■ Exercise directions ■
Looking through the listing that follows, count the lines that contain "computer" and give only that number.

>>>>

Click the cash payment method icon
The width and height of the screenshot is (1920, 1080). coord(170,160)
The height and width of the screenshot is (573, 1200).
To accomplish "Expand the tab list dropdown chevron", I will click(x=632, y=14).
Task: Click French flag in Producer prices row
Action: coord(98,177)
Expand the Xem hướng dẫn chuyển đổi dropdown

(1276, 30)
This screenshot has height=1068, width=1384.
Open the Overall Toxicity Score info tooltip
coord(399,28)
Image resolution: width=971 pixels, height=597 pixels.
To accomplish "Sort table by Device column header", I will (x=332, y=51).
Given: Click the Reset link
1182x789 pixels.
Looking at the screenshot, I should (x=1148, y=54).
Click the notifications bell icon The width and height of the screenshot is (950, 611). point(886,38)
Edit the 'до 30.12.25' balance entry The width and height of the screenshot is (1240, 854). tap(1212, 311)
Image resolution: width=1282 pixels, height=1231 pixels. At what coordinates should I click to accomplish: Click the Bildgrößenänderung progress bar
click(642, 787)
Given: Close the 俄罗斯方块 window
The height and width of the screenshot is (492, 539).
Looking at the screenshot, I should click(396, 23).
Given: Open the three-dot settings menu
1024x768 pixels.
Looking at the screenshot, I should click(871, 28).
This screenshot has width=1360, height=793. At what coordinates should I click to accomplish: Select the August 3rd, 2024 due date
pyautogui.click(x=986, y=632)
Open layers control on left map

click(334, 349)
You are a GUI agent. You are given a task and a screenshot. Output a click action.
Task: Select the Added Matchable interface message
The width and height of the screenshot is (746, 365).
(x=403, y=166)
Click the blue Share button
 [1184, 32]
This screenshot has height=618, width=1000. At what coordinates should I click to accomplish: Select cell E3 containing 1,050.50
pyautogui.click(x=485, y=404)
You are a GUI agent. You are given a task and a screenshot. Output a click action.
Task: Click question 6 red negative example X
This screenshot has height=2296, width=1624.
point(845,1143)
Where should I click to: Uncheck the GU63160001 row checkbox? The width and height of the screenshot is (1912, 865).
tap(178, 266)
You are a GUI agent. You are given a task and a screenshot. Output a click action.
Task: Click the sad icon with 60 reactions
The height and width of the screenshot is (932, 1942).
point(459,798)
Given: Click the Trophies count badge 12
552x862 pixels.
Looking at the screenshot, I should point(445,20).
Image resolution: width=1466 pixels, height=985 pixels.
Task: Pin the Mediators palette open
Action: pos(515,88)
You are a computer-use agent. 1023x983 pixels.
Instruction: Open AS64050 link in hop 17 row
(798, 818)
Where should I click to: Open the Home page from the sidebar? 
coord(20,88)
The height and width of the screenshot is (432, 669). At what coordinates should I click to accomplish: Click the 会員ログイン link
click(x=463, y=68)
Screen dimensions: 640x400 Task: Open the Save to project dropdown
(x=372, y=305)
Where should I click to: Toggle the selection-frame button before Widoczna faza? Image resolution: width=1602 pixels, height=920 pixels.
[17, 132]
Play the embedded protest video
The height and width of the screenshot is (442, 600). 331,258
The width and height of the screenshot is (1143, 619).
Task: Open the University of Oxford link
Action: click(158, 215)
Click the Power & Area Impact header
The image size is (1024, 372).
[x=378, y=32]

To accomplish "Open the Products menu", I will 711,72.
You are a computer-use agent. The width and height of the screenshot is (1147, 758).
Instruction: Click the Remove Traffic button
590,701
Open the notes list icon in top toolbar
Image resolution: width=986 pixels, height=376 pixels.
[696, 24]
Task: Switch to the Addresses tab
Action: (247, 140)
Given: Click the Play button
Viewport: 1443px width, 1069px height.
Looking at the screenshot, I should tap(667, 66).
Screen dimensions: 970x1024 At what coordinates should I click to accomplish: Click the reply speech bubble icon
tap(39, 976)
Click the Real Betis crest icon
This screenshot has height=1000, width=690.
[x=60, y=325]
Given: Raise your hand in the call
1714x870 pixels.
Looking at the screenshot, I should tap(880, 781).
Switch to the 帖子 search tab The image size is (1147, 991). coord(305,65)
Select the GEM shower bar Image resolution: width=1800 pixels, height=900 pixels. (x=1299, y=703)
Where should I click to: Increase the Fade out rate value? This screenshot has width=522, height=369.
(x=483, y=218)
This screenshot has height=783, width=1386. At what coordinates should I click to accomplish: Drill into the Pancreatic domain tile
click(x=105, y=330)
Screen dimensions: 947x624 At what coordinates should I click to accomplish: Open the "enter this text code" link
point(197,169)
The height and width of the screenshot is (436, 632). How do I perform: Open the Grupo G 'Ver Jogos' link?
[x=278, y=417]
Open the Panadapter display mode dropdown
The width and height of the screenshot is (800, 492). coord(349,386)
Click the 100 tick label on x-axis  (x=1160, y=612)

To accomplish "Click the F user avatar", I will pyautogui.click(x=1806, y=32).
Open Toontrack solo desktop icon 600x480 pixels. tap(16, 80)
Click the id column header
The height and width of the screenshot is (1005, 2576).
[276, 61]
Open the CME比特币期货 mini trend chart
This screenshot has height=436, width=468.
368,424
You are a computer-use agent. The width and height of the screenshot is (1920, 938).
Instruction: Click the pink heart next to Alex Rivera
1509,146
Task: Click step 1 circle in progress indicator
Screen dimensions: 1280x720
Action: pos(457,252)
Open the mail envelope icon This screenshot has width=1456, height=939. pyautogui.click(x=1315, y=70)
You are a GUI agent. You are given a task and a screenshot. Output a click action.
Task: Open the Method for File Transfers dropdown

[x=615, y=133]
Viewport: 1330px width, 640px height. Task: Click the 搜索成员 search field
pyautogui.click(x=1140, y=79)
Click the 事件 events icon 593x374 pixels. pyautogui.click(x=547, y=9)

<<<<

■ Reply ■
3